Reproducibility Index

Notice: The reproducibility variables underlying each score are classified using an automated LLM-based pipeline, validated against a manually labeled dataset. LLM-based classification introduces uncertainty and potential bias; scores should be interpreted as estimates. Full accuracy metrics and methodology are described in Coakley et alK. L. Coakley, T. Snelleman, H. Hoos, and O. E. Gundersen, "The embrace of open science: An analysis of a decade of AI research and 56 800 conference papers," Under Review, 2026..
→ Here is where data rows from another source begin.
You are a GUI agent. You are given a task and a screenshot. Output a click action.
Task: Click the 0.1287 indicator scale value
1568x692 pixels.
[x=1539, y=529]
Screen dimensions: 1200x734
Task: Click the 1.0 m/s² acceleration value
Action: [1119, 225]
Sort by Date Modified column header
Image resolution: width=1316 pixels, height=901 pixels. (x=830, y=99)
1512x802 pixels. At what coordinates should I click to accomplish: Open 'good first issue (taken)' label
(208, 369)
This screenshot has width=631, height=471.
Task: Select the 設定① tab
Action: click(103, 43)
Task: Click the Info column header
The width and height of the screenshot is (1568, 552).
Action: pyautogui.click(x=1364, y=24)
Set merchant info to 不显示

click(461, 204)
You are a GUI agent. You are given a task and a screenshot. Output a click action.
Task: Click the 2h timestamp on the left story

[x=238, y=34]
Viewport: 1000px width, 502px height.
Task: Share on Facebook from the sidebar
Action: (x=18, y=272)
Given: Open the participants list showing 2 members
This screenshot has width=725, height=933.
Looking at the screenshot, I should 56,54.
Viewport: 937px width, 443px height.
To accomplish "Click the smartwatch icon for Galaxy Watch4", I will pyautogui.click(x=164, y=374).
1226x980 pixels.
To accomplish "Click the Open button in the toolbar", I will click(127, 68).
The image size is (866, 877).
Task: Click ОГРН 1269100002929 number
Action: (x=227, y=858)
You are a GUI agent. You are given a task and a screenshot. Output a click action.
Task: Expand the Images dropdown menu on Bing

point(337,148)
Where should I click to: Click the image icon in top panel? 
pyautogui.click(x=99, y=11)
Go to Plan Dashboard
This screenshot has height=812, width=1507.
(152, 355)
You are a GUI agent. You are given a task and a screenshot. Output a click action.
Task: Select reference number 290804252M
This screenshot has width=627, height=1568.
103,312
Large Language Models Meet Symbolic Provers for Logical Reasoning Evaluation

Authors: Chengwen Qi, Ren Ma, Bowen Li, he du, Binyuan Hui, Jinwang Wu, Yuanjun Laili, Conghui He

ICLR 2025 | Venue PDF | LLM Run Details

Reproducibility Variable	Result	LLM Response
Research Type	Experimental	Our evaluation shows that state-of-the-art LLMs struggle to solve Prover QA problems, even with Co T prompting, highlighting the dataset s challenging nature. We also finetune Llama3.1-8B-Instruct on a separate training set generated by our framework. The finetuned model demonstrates consistent improvements on both in-distribution and out-of-distribution test sets, suggesting the value of our proposed data generation framework.
Researcher Affiliation	Academia	1Beihang University 2Shanghai Artificial Intelligence Laboratory 3Fudan University 4Zhongguancun Laboratory 5State Key Laboratory of Intelligent Manufacturing Systems Technology, Beijing EMAIL EMAIL
Pseudocode	No	Our proposed generation framework, which integrates the generative capabilities of LLMs with the precision of a symbolic prover, generates FOL reasoning problems through a structured threestage process, as illustrated in Figure 1.
Open Source Code	Yes	Code available at: https://github.com/opendatalab/Prover Gen
Open Datasets	Yes	To address these limitations, we propose a novel framework called Prover Gen that synergizes the generative strengths of Large Language Models (LLMs) with the rigor and precision of symbolic provers, enabling the creation of a scalable, diverse, and high-quality FOL reasoning dataset, Prover QA. Prover QA is also distinguished by its inclusion of accessible and logically coherent intermediate reasoning steps for each problem. We utilize Llama3.1-70B-Instruct throughout our proposed generation framework to develop a new FOL reasoning benchmark, Prover QA, comprising 1,500 instances. For our submission, we have uploaded the entirety of the source code as a zipped file that has been properly anonymized. The source code contains inline documentation that details purpose and usage of different parts of the codebase. In addition, we also include the full set of model s responses and the evaluation script. As discussed in the ethics statement, we plan to more formally release Prover QA to the public as an open source repository with thorough details that describes the framewrok, outlines the code, and details its usage.
Dataset Splits	Yes	The benchmark is evenly divided into three subsets based on the length of the reasoning chains: easy (1-2 steps), medium (3-5 steps), and hard (6-9 steps). To create the Prover QA train set, we started by generating 5,000 instances for each difficulty level: easy, medium, and hard. We then applied data augmentation techniques to expand the dataset. This process expanded our generated data pool to 50,000 instances... we sample 5,000 instances from the generated data pool as the final training set for finetuning experiments.
Hardware Specification	No	No specific hardware details (GPU/CPU models, memory, cloud instances) are provided in the paper.
Software Dependencies	No	The paper mentions specific LLM models used (e.g., Llama3.1-70B-Instruct) and the symbolic prover Prover9, but does not provide specific version numbers for general software dependencies or programming languages (e.g., Python 3.x, PyTorch 1.x).
Experiment Setup	Yes	We utilize two prompting strategies: Standard and Co T. Standard prompting uses 2-shot in-context learning to prompt LLMs to answer questions directly, whereas Co T prompting employs 2-shot examples to instruct the model to solve questions step by step. Detailed training configurations are provided in Appendix F. For all finetuning experiments, we experimented with different training hyper-parameters, such as training epochs, learning rate and training set size, and selected the best configurations on held-out validation sets.